Apesar da expectativa de um alívio gradual na política monetária após os juros atingirem o patamar de 15% ao ano em 2025, o Banco Mundial avalia que o nível ainda elevado das taxas reais, somado a entraves no comércio internacional e à elevada incerteza no cenário global, deve limitar o ritmo dos investimentos e das exportações brasileiras.
O relatório também chama atenção para a situação fiscal do país. Segundo a instituição, a dívida bruta do governo segue em trajetória de crescimento e deve continuar avançando, o que acende um alerta sobre a sustentabilidade das contas públicas. O Banco Mundial aponta ainda que, no curto prazo, o cenário fiscal é pressionado por despesas obrigatórias, juros elevados e uma demanda externa considerada moderada.
Cenário internacional
No cenário internacional, o Banco Mundial avalia que a economia global tem demonstrado maior resiliência do que o esperado, mesmo diante de tensões comerciais persistentes e incertezas relacionadas às políticas econômicas. A projeção é de que o crescimento mundial se mantenha relativamente estável nos próximos anos, com desaceleração para 2,6% em 2026 e avanço para 2,7% em 2027. As estimativas são superiores às divulgadas no relatório anterior, que previa crescimento de 2,4% e 2,6%, respectivamente.
A instituição atribui grande parte dessa revisão positiva ao desempenho acima do esperado dos Estados Unidos, responsáveis por cerca de dois terços do ajuste nas projeções globais para 2026. Ainda assim, o Banco Mundial alerta que, caso o cenário se confirme, a década de 2020 poderá se consolidar como a mais fraca em termos de crescimento econômico global desde os anos 1960.
O relatório destaca ainda que o crescimento mais lento tem ampliado a desigualdade nos padrões de vida ao redor do mundo. Ao fim de 2025, quase todas as economias avançadas já apresentavam renda per capita acima dos níveis registrados antes da pandemia, enquanto aproximadamente um quarto dos países em desenvolvimento ainda permanecia abaixo desse patamar.
Em 2025, a atividade econômica global foi impulsionada pelo aumento do comércio internacional antes de mudanças nas políticas econômicas e por ajustes rápidos nas cadeias globais de suprimentos.
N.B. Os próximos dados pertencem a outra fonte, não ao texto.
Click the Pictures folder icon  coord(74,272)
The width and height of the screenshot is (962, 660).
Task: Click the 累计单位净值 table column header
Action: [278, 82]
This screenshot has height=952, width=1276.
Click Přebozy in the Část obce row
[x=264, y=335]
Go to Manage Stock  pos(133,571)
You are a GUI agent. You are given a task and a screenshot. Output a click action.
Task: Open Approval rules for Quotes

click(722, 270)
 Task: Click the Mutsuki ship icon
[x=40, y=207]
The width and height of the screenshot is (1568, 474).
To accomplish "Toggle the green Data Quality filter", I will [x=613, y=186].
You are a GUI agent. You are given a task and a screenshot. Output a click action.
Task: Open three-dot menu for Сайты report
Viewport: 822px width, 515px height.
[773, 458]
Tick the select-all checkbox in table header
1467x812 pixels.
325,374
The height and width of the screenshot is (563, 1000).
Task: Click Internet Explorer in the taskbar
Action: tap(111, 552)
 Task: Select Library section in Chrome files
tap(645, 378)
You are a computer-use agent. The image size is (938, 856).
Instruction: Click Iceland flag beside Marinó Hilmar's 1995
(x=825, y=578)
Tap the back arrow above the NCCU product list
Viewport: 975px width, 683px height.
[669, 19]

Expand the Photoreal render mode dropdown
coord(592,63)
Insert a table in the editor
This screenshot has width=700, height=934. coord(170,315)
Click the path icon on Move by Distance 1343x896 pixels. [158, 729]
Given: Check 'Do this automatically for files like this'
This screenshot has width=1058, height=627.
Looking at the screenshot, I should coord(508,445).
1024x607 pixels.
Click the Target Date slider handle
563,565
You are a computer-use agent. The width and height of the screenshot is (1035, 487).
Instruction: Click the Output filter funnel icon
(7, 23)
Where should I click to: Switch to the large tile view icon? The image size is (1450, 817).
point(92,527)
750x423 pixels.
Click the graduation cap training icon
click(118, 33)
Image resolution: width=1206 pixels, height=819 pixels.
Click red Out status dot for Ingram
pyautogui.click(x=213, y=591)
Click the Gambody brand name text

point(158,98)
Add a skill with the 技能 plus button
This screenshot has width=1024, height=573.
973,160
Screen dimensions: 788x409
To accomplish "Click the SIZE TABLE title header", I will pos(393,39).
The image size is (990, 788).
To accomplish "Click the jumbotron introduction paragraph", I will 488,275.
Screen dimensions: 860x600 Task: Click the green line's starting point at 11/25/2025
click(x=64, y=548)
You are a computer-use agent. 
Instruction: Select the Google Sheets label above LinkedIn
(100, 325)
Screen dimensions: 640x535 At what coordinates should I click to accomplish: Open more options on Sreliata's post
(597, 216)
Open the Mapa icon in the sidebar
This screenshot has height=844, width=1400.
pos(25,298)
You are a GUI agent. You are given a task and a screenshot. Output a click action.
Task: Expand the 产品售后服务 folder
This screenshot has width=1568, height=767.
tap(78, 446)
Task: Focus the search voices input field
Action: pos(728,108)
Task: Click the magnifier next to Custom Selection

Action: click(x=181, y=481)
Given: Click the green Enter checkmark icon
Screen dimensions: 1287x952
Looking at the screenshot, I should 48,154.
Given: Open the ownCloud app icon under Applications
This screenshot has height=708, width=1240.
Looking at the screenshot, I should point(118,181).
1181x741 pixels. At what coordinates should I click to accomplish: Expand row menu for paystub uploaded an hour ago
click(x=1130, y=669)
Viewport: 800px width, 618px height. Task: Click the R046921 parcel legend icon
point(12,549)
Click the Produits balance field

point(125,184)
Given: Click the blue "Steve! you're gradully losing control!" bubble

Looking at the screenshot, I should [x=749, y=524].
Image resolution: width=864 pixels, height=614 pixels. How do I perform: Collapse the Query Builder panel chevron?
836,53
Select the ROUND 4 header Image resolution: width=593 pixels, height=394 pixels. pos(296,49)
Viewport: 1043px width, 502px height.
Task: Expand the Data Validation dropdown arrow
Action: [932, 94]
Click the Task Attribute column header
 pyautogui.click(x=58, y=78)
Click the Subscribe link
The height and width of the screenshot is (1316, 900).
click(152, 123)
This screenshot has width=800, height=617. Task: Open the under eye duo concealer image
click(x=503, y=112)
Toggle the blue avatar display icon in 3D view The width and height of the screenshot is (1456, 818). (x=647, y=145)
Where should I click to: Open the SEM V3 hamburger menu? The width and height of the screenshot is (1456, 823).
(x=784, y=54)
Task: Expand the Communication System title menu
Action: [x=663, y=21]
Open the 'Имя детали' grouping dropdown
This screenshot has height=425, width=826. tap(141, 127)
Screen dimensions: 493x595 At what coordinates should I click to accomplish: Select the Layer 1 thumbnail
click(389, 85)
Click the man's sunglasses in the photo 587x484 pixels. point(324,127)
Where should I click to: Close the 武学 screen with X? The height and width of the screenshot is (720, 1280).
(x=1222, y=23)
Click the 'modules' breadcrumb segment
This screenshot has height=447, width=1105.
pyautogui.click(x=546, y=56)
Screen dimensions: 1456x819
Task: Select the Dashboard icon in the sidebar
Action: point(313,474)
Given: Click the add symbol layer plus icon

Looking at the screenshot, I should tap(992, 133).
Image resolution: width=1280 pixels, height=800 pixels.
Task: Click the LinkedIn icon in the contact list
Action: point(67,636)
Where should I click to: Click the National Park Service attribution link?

No entanto, esses fatores tendem a perder força em 2026, com o enfraquecimento do comércio e da demanda interna.
Por outro lado, a flexibilização das condições financeiras globais e a ampliação dos gastos fiscais em grandes economias devem ajudar a conter uma desaceleração mais intensa. O Banco Mundial projeta ainda que a inflação global recue para 2,6% em 2026, influenciada por um mercado de trabalho menos aquecido e pela queda nos preços da energia. Já em 2027, o crescimento mundial deve ganhar novo impulso à medida que o comércio se reorganize e a incerteza sobre políticas econômicas diminua.